Wednesday 17th October 2018
The weather is changing,and most of us are getting busier and more stressed than the summer.
Children may be sharing germs,and spreading them.
This is perfect for cold virus's to spread.
We can't always avoid them,but we can by prevention can go a long way in supporting the immune system, even if everyone around you is getting sick.
Using foods with the right vitamins and minerals, as well as those with medicinal compounds,can help the body stay strong and healthy.
There are many nutrients that support the immune system, but below are a few of my favourites.
Zinc: This mineral is often the most talked about and is essential for a healthy immune system.It is anti inflammatory and an antioxidant.It also supports immune-boosting gene expression and cellular activity.It is important to get it regularly in the diet.
High zinc foods include
red meat like grass-fed beef or lamb, eggs,legumes and pulses such as chickpeas, lentils,and nuts and seeds such as cashews, almonds, hemp seeds, pumpkin seeds, and sesame seeds.
Selenium: Another necessary mineral and antioxidant.Selenium has antiviral and antidegenarative properties, and also helps to counteract the aging of the immune system that occurs as the rest of the body ages.
Foods that contain selenium are Brazil nuts which are one of the richest sources of selenium; just one or two a day can get you the amount you need.
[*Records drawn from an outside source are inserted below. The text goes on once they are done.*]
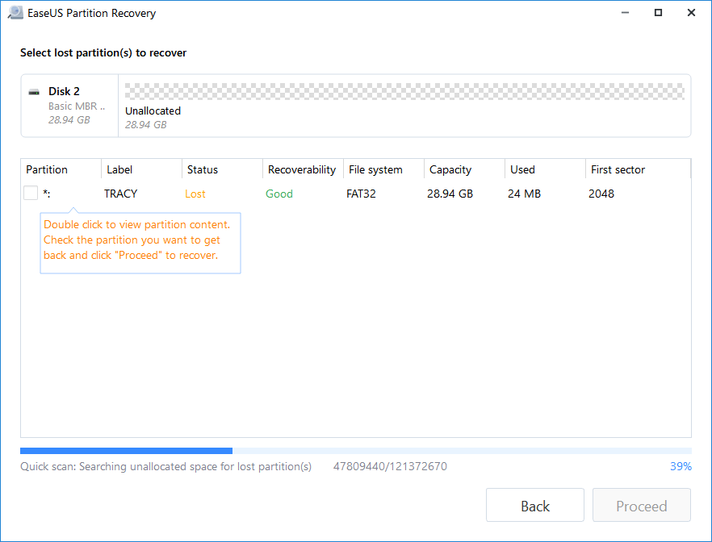Image resolution: width=712 pixels, height=542 pixels.
Task: Click the Label column header
Action: pyautogui.click(x=119, y=169)
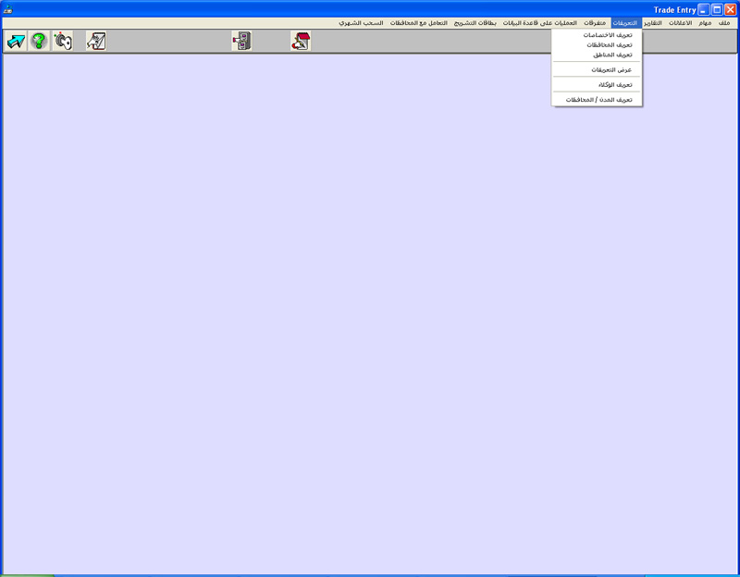Open the مهام menu

(x=705, y=22)
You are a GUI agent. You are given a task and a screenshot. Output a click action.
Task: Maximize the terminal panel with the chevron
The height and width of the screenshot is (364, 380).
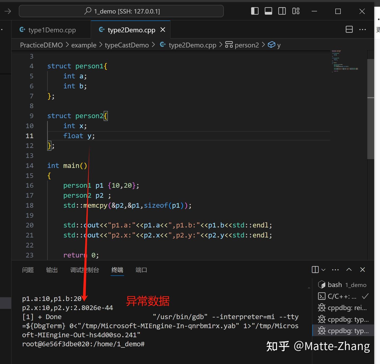pyautogui.click(x=349, y=269)
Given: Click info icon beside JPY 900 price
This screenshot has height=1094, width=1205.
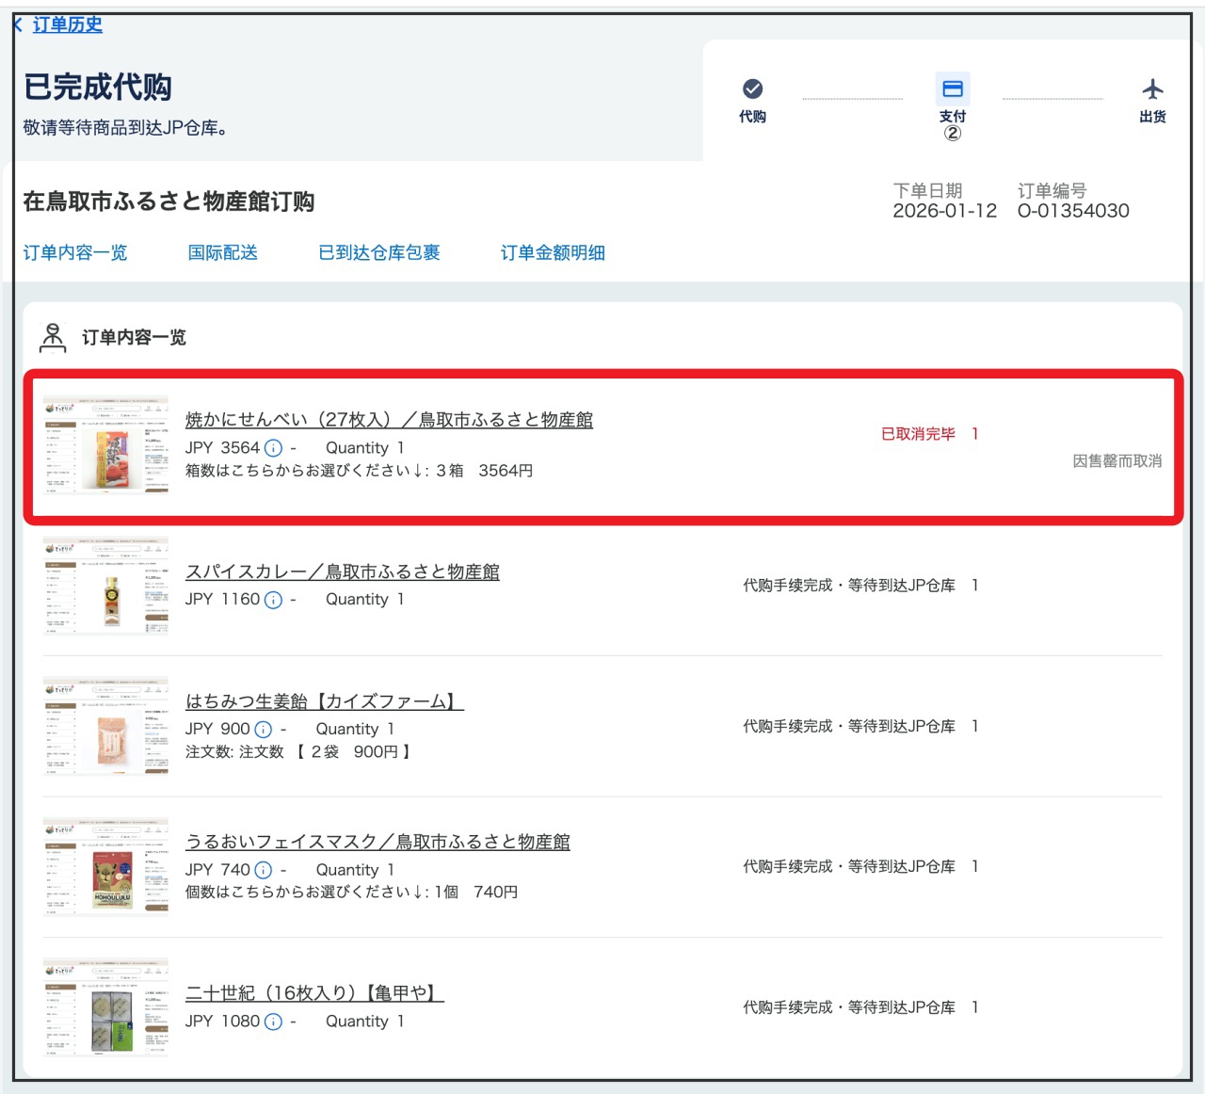Looking at the screenshot, I should 264,729.
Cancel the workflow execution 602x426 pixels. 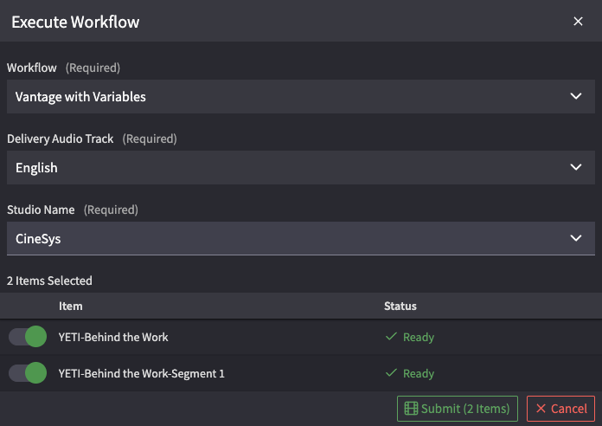click(x=560, y=409)
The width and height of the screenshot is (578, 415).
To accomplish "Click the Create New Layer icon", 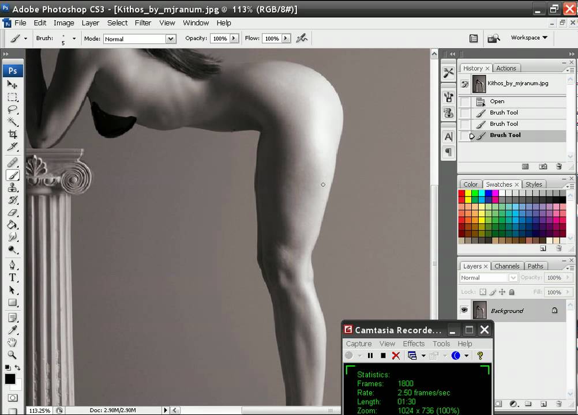I will [x=543, y=404].
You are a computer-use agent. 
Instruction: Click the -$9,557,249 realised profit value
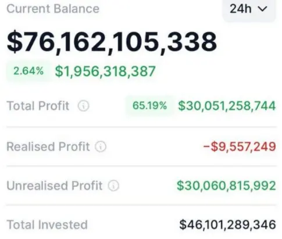240,147
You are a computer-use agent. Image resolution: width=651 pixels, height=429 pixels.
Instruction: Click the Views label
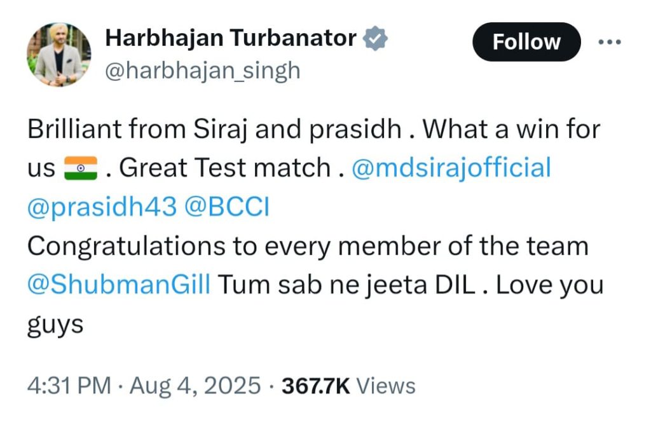(x=386, y=386)
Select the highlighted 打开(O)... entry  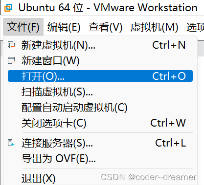click(100, 76)
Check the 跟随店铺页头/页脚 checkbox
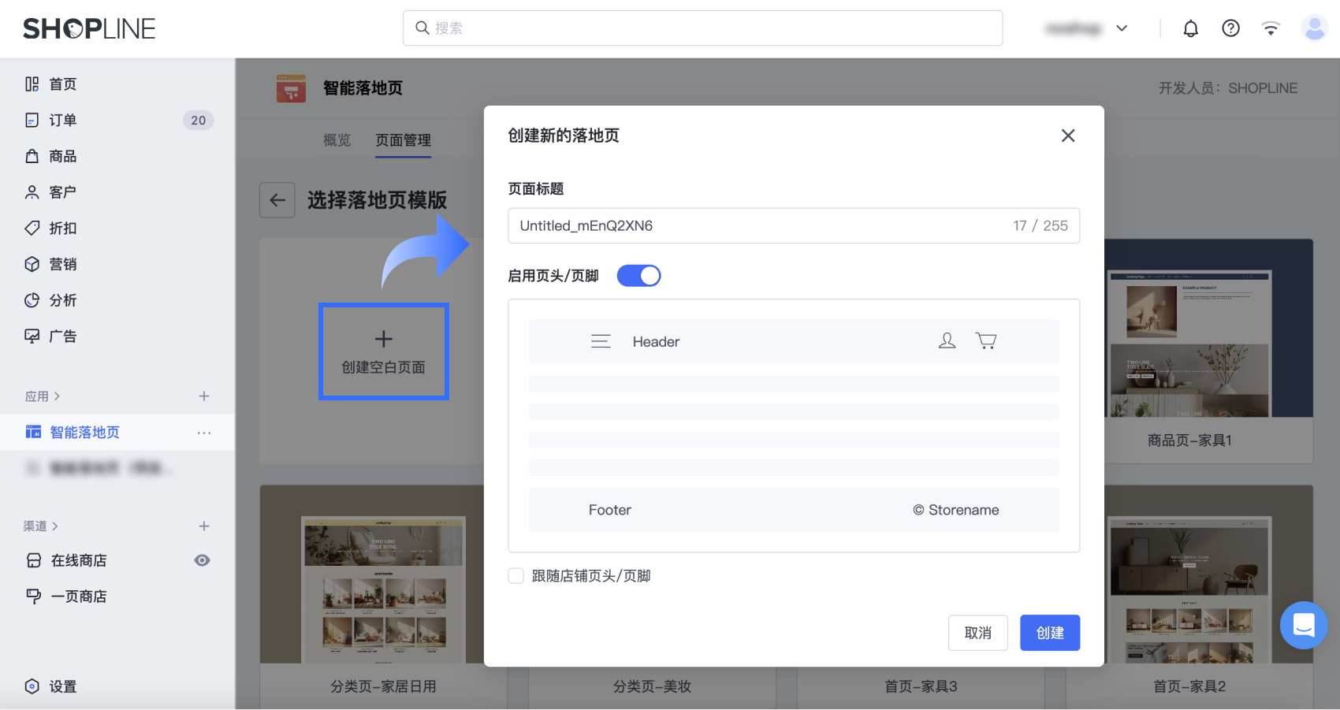Viewport: 1340px width, 710px height. pos(516,576)
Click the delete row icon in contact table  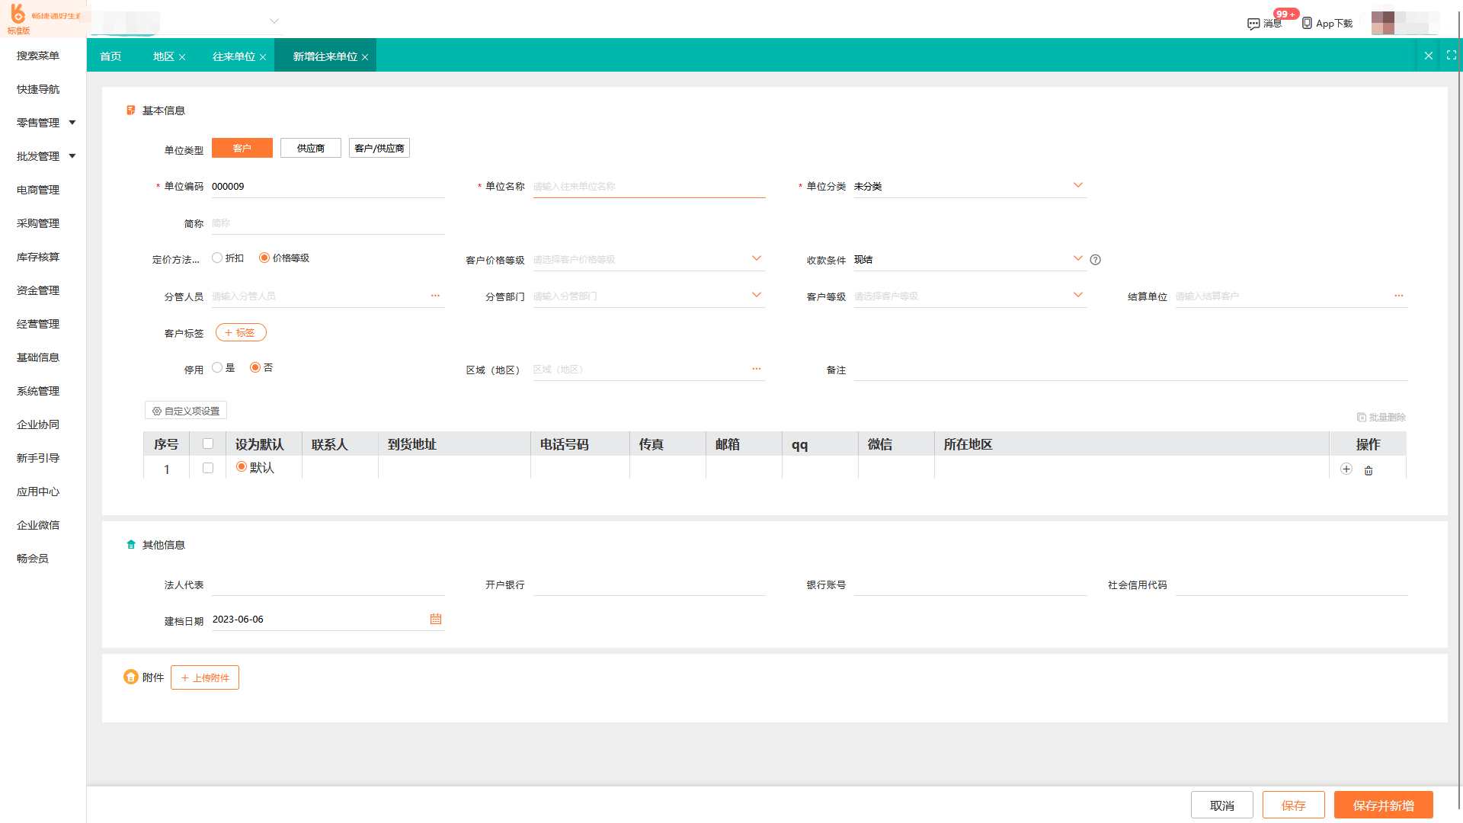[1369, 470]
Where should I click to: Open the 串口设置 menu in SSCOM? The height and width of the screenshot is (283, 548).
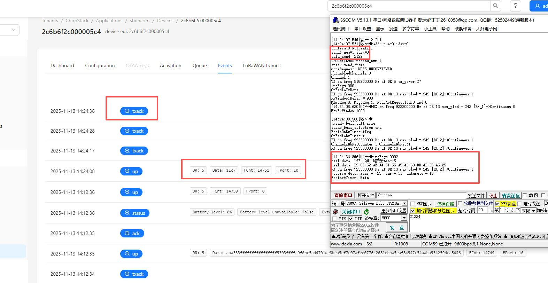pyautogui.click(x=362, y=29)

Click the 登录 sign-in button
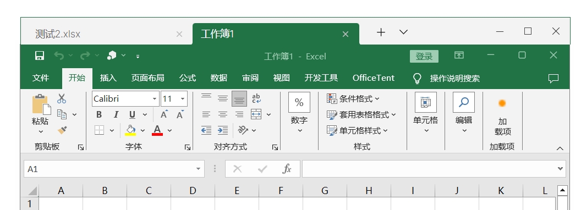(424, 56)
Salmon, beef, turkey, and eggs are other great options; and other plant-based sources include sunflower seeds, brown rice, mushrooms, and spinach.
Vitamin A: Along with its metabolites, vitamin A is very powerful for the immune system.
It helps the mucous membranes, for example, those of the eyes, respiratory, gastrointestinal, and genitourinary tracts, so that they can keep out infection.
Vitamin A is also important for the proper functioning of many different kinds of immune cells. It helps the generation of antibody responses to specific antigens.
Foods rich in vitamin A
When it comes to getting vitamin A through food, there are different kinds of compounds to consider:
You can get vitamin A from animal sources like meat, eggs, fish, and organs like liver that contain preformed vitamin A (retinol or retinyl ester).
You can also get vitamin A from plant-based sources like vegetables, especially those that are deep green, yellow, or orange. Kale, spinach, carrots, and sweet potatoes . These plant-based sources contain provitamin A carotenoids (including beta-carotene).
The difference between preformed vitamin A and provitamin A carotenoids is that preformed vitamin A can be absorbed by the body and used as is.
Provitamin A carotenoids, on the other hand, have to be converted to retinol in the body, a process that may not be very efficient in some people due to genetics, gut health, and other factors.
So, in summary eating a wide range of colourful fruit and vegetables,nuts and seeds and grass fed meat as part of a healthy diet,has immune boosting benefits. Think of a rainbow.